Mais Douarnenez est à l’étroit dans ses limites. Alors que le Grand Brest naît par ordonnance du 27 avril 1945, Douarnenez lui emboîte le pas. L’arrêté préfectoral du 14 juin 1945 donne naissance au Grand Douarnenez, né de la fusion de cette commune avec celles de Ploaré, Tréboul et Pouldavid. Pour sa part, le Grand Quimper devra attendre 1960 pour voir le jour, tant les dissensions entre les communes qui le constituent aujourd’hui étaient fortes.

La création du Grand Douarnenez provoque, de fait, un doublement de la population qui atteint alors un pic de 20 764 habitants. A partir de cette date, la démographie décroît régulièrement.

En décembre 1993, la communauté de communes du Pays de Douarnenez voit le jour, regroupant Douarnenez, Poullan-sur-Mer, Pouldergat et le Juch. Ce faisant, des entités territoriales plus anciennes, existantes avant la Révolution, se reconstituent.

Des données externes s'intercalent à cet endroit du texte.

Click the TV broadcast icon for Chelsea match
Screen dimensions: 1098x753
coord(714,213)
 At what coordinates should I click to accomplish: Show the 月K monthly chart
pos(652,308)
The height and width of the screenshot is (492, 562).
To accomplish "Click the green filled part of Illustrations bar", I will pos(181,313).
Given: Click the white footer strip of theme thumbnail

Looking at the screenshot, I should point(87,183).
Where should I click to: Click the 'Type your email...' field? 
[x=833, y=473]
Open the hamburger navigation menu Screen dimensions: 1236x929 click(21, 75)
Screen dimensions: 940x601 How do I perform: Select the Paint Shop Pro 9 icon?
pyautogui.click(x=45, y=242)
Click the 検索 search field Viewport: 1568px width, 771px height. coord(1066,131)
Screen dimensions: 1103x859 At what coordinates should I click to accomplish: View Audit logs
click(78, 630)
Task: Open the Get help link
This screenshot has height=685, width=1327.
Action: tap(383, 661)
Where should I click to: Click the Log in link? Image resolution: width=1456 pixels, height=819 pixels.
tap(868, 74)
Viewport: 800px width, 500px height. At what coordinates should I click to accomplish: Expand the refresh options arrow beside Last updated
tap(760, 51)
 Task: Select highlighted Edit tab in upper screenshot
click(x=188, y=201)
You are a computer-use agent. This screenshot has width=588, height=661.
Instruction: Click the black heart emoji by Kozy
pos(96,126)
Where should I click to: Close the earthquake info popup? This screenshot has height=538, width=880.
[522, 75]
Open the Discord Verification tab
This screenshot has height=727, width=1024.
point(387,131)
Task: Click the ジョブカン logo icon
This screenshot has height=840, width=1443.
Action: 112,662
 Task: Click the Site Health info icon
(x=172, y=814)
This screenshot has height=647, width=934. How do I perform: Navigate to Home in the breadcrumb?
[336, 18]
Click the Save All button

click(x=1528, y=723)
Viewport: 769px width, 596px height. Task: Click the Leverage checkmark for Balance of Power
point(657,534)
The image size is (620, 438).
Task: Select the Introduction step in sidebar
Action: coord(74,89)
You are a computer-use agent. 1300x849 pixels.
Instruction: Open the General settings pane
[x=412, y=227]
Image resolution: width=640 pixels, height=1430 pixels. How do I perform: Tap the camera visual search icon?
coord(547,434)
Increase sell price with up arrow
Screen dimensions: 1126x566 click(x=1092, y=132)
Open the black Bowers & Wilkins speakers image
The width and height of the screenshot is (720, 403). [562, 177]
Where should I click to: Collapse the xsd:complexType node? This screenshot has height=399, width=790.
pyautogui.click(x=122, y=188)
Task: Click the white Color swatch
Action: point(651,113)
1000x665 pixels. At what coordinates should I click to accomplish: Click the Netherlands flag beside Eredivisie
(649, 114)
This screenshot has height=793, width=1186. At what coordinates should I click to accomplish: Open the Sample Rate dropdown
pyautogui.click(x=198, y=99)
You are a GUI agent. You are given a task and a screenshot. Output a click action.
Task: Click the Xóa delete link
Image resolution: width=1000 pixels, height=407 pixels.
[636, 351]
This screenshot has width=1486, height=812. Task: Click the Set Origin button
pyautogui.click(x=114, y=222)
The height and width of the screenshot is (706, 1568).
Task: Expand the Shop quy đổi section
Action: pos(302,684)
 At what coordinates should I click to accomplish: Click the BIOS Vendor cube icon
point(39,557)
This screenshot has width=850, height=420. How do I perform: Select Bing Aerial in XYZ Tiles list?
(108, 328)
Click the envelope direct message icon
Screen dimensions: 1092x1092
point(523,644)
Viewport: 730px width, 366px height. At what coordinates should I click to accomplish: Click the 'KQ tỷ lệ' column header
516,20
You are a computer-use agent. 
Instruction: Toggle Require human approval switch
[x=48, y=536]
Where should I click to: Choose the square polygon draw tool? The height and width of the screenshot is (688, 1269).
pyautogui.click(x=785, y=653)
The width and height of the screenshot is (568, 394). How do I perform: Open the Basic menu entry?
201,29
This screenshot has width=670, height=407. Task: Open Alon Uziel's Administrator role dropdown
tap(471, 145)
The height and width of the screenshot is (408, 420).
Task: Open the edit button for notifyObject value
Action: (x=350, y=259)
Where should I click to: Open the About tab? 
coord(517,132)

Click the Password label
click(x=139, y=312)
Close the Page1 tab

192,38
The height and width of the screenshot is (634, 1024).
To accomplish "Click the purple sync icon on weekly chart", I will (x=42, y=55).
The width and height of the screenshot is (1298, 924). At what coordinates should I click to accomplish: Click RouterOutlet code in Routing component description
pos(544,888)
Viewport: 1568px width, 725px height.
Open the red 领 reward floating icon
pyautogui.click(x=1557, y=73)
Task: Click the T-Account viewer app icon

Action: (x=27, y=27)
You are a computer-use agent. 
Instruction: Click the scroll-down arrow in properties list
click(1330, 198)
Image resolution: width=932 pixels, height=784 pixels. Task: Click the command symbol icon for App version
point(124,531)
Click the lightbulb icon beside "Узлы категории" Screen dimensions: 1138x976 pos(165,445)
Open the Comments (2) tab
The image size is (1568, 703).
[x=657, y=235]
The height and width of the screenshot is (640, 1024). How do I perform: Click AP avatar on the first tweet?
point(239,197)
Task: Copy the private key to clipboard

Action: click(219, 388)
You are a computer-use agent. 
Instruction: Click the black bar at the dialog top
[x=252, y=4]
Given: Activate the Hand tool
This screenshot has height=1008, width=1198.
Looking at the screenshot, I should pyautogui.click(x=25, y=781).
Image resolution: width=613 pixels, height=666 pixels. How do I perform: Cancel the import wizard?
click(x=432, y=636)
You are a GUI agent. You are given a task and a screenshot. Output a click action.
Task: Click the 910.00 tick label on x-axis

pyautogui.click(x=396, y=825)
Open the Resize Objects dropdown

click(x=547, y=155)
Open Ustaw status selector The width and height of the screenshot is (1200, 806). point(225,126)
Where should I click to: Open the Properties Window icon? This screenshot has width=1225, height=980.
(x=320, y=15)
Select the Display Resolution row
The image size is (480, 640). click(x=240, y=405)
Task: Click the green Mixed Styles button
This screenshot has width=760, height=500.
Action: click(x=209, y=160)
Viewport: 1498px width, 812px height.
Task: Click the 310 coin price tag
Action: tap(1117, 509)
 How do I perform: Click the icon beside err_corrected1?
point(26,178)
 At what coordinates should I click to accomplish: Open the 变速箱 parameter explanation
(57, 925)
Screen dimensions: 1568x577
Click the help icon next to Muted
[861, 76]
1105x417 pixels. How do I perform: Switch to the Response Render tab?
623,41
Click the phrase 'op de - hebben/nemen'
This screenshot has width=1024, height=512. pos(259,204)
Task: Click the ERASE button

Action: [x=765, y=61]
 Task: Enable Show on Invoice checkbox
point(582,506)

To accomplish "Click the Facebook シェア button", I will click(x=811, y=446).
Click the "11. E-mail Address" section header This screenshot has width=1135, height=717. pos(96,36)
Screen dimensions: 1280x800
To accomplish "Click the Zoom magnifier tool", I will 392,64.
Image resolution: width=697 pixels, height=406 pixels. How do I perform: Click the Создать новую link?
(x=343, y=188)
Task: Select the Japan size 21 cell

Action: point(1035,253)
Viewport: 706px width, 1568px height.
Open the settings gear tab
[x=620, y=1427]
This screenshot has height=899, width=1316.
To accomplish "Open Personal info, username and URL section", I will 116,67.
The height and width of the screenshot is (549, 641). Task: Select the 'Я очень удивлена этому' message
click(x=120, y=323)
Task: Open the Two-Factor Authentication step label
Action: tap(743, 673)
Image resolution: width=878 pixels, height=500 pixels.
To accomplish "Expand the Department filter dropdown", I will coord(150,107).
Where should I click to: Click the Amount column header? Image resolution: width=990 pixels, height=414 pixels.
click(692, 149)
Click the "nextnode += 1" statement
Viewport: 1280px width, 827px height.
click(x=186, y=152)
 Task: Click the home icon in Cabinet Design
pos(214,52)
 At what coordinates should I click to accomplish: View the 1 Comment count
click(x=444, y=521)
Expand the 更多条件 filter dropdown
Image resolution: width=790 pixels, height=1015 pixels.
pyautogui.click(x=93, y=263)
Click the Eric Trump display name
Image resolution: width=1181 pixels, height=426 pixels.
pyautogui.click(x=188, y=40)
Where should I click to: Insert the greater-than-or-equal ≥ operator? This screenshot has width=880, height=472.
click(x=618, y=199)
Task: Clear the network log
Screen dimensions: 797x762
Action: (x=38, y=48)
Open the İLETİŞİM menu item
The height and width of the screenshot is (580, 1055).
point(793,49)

En effet, Tréboul, devenu quartier du Grand Douarnenez, était un démembrement de la commune de Poullan, dont elle fut séparée par la loi du 12 juillet 1880. Pouldavid, ancienne trève de Pouldergat, fut créée sur cette commune par la loi du 23 octobre 1919. Enfin Ploaré, rappelons-le, était la paroisse mère de Douarnenez et du Juch.

Enfin, en 1996, la commune de Kerlaz rejoint la communauté de communes. Kerlaz est la plus jeune des communes de cette entité territoriale puisqu’elle est créée sur la commune de Plonévez-Porzay par la loi du 5 janvier 1932.

(*) Trève : En Bretagne, église succursale dont la création a été rendue nécessaire par l'étendue trop importante de la paroisse dont elle ressort. Les tréviens étaient tenus d'assister aux fêtes carillonnées dans l'église paroissiale (Noël et Pâques en particulier). Tous les sacrements n'y étaient pas forcément délivrés, suivant en cela les droits attribués par l'évêque lors de cette création. De la même façon, les trèves ne disposaient pas toutes de terre consacrée pour inhumer leurs défunts, ce qui contraignait les familles à transporter les corps dans le cimetière paroissial, quel qu'en soit l'éloignement.